**Given records**
# # # #

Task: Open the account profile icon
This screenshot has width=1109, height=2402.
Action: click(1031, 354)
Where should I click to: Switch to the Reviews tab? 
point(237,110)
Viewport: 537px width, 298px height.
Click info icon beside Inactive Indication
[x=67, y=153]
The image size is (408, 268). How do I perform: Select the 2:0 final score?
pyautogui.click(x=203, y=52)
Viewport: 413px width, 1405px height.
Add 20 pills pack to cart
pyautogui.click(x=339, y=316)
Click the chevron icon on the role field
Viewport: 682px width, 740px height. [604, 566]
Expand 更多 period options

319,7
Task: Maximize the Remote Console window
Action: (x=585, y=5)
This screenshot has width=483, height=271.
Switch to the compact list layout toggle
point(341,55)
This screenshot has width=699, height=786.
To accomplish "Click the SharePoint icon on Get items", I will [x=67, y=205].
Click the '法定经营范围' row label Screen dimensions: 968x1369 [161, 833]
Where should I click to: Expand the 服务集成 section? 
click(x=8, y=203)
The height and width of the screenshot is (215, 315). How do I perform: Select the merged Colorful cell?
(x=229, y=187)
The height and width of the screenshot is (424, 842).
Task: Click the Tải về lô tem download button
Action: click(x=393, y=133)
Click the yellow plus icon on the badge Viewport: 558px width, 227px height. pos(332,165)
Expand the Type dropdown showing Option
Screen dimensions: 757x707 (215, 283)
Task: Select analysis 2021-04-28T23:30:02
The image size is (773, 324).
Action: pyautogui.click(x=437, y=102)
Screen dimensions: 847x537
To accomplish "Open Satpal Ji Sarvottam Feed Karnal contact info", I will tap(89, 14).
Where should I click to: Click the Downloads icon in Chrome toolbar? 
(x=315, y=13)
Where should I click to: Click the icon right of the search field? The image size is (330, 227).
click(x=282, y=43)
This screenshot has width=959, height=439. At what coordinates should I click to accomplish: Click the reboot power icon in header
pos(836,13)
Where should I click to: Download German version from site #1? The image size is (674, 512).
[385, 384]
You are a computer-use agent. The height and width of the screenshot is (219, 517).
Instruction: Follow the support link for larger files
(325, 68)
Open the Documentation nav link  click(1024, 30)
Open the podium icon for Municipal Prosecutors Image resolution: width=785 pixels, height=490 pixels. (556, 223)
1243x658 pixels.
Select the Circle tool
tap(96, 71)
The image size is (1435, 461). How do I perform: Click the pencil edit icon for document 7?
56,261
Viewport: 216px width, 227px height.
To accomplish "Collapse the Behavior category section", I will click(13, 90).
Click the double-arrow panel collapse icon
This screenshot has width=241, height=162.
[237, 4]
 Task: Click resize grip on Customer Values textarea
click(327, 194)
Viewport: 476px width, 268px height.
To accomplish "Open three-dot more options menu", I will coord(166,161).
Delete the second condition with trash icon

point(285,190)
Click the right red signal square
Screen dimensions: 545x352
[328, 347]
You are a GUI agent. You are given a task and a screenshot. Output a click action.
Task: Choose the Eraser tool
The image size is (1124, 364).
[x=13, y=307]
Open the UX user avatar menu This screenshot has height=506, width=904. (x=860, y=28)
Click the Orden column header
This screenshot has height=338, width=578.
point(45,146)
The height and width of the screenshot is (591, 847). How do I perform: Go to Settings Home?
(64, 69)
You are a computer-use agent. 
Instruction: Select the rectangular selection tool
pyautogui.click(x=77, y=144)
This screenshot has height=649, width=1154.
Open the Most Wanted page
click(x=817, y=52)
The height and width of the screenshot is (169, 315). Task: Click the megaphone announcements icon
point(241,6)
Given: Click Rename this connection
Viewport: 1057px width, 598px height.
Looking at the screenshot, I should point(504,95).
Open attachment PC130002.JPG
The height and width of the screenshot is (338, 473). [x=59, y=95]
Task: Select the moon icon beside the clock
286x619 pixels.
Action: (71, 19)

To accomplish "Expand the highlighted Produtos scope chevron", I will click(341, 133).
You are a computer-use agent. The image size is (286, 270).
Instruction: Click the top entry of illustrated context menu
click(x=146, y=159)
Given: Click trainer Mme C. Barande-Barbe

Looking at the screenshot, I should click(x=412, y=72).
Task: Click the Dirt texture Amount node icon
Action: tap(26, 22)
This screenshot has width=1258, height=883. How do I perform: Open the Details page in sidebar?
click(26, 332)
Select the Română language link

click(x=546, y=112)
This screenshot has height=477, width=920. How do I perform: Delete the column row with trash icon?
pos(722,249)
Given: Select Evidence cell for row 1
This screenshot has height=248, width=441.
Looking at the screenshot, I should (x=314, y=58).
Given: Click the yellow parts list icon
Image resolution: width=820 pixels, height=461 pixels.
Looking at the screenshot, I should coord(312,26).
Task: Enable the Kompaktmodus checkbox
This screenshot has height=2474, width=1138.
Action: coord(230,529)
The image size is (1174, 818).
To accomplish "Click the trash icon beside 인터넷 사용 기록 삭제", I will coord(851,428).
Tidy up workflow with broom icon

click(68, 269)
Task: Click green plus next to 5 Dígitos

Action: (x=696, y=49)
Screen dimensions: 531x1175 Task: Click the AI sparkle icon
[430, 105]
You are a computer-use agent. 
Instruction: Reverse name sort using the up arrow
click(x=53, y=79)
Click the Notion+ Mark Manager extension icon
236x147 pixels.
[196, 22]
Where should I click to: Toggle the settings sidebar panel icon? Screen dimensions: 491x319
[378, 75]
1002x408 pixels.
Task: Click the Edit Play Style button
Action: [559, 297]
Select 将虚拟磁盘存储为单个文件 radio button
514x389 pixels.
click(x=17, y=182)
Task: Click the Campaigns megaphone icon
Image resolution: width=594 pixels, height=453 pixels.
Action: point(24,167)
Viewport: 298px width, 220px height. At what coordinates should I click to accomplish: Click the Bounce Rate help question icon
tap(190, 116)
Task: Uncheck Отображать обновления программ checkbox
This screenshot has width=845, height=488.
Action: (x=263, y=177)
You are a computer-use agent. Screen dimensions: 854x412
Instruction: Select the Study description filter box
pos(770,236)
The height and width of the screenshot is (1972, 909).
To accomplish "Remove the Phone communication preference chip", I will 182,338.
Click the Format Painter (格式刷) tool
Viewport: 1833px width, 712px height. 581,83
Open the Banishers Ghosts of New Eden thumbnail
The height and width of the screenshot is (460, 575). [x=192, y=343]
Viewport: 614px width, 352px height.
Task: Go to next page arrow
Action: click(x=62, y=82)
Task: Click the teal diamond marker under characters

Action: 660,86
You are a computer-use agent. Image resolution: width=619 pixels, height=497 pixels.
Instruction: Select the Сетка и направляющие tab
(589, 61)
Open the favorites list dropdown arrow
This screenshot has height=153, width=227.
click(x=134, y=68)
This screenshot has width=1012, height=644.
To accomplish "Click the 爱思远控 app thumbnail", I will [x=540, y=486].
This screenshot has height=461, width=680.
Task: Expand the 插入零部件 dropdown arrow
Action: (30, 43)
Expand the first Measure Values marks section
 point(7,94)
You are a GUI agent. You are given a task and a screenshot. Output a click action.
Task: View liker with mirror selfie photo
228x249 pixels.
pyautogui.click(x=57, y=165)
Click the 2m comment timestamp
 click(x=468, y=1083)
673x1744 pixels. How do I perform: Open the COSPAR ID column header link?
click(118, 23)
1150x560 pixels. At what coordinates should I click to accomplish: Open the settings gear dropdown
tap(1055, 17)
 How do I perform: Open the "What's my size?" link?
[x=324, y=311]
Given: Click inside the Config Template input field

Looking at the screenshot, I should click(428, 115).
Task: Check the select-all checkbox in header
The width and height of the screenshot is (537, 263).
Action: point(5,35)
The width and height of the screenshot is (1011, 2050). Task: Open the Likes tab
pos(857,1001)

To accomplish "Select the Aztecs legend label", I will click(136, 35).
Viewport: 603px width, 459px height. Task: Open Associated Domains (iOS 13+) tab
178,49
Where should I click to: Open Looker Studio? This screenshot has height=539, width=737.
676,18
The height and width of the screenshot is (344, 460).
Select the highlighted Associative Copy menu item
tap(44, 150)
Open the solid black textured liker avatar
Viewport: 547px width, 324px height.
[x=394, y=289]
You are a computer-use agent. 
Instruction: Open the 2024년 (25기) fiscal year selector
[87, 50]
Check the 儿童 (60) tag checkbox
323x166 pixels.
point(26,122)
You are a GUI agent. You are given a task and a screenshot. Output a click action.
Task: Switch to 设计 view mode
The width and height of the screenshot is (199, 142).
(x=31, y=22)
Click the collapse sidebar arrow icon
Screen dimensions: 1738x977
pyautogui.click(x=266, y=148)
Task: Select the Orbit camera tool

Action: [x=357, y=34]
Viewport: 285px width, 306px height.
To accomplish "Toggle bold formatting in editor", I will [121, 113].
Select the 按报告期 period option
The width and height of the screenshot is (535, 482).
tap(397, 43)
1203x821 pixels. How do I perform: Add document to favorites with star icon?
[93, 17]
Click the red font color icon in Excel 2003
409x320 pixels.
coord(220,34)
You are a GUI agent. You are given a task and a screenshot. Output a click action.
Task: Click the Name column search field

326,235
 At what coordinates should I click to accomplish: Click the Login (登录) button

# # # #

**Aim of the task**
Within the listing above, give again exactly every line from the line with "Instruction: Select the Study" through the line with "You are a computer-use agent. Image", both included, and no other line.

**Answer**
Instruction: Select the Study description filter box
pos(770,236)
The height and width of the screenshot is (1972, 909).
To accomplish "Remove the Phone communication preference chip", I will 182,338.
Click the Format Painter (格式刷) tool
Viewport: 1833px width, 712px height. 581,83
Open the Banishers Ghosts of New Eden thumbnail
The height and width of the screenshot is (460, 575). [x=192, y=343]
Viewport: 614px width, 352px height.
Task: Go to next page arrow
Action: click(x=62, y=82)
Task: Click the teal diamond marker under characters

Action: 660,86
You are a computer-use agent. Image resolution: width=619 pixels, height=497 pixels.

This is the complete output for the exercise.